Spain to implement electronic tax filing

Written by: Eva Poyatos, GTM Governance, EMEA

The Spanish Tax Agency, Agencia Estatal de Administración Tributaria (AEAT), is working to expedite a new tax process as part of a national strategy to avoid tax fraud. The AEAT is planning to implement a system by January 2017 to electronically handle their Value Added Tax (VAT). This new system will require that invoices issued and received be registered.

While the implementation date is set for January 2017 the government is working to bring this date forward. A Royal Decree has been drafted for the modernization, improvement and boost of the use of electronic means in the VAT management, which modifies the current Regulation 1624/1992 on VAT management.

Under the new process, all invoices issued and received by those companies falling under the scope of the Royal Decree will be required to be report the invoices through the Sede Electrónica of AEAT Web page. This electronic reporting will be mandatory for companies that report a monthly VAT return, in accordance with article 71.3 of the Spanish VAT Regulation 1624/1992. However, it will also be an option for those companies who report a quarterly VAT return.

Those who report their invoices electronically to the Tax Agency will be exempt from filing further VAT forms. These are form 347 (Operations with third persons), form 340 (Informative declaration for exporter, based in article 36 of the Regulation 1624/1992 on VAT management) and form 349 (Intra-EU operations declaration).

Importers and exporters will be able to provide their transactional information immediately, on an ongoing basis, through a web service or for those who have very few transactions by filling a web form. The information to be provided will be the date of issue, date of the operation, VAT registration number of the consignee, VAT base, quota, etc. to the import and export SAD number and date of acceptance. Information that goes beyond the standard invoice will be collected by the AEAT. In terms of delivery dates, intervals are short so it will require coordination between various departments and will also require some companies to complete some IT development as the information will be required by the AEAT within 4 days from the invoice issue or received date.

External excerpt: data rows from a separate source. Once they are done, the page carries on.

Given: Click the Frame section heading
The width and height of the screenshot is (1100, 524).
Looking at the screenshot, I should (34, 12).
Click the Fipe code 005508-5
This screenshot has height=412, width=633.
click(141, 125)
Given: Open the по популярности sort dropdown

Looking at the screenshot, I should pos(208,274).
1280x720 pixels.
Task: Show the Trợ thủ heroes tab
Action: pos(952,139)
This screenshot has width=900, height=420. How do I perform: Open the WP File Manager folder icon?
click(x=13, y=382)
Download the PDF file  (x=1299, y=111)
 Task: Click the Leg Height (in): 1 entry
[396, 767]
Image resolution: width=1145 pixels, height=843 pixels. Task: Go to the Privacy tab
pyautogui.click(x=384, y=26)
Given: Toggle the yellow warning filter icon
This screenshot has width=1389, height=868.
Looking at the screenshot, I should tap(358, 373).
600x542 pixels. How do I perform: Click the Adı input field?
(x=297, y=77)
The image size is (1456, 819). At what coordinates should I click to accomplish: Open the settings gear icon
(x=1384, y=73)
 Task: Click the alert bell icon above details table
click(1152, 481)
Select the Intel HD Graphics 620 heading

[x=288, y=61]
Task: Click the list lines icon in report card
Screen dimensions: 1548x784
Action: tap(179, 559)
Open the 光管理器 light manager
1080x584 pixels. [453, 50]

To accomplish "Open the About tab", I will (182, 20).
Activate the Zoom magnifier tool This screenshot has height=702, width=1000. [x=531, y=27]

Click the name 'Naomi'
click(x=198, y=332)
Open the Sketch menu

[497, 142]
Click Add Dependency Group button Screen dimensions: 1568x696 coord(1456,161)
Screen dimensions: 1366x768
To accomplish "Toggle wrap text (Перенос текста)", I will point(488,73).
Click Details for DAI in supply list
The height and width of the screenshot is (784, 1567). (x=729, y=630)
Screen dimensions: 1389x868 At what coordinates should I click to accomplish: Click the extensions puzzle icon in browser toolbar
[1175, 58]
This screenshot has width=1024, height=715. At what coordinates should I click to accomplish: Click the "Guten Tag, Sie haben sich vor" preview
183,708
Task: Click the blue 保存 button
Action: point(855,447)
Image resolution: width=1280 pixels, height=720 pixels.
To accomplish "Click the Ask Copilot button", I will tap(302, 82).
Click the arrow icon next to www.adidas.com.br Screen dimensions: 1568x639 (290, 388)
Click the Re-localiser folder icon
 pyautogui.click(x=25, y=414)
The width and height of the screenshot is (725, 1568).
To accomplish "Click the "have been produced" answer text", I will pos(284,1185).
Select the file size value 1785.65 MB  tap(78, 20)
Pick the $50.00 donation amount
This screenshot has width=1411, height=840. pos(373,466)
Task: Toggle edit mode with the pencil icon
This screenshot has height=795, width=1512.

The information reported electronically by a company will be visible to its suppliers and clients where there is a declared VAT book and a cross-check VAT book. The information provided by two related operators (supplier/client) included in this new process will be matched, allowing the AEAT to find discrepancies, improve the information and detect fraud.

Some aspects of the new system will mean a complete change in business practices for many companies and a potential change in the relationship with their clients and suppliers. It will be interesting to see how this develops once it is implemented. In general, the impression is that more and more companies will opt to provide this information electronically and use this new process, but at the moment there is much to consider in order to get the new requirements implemented.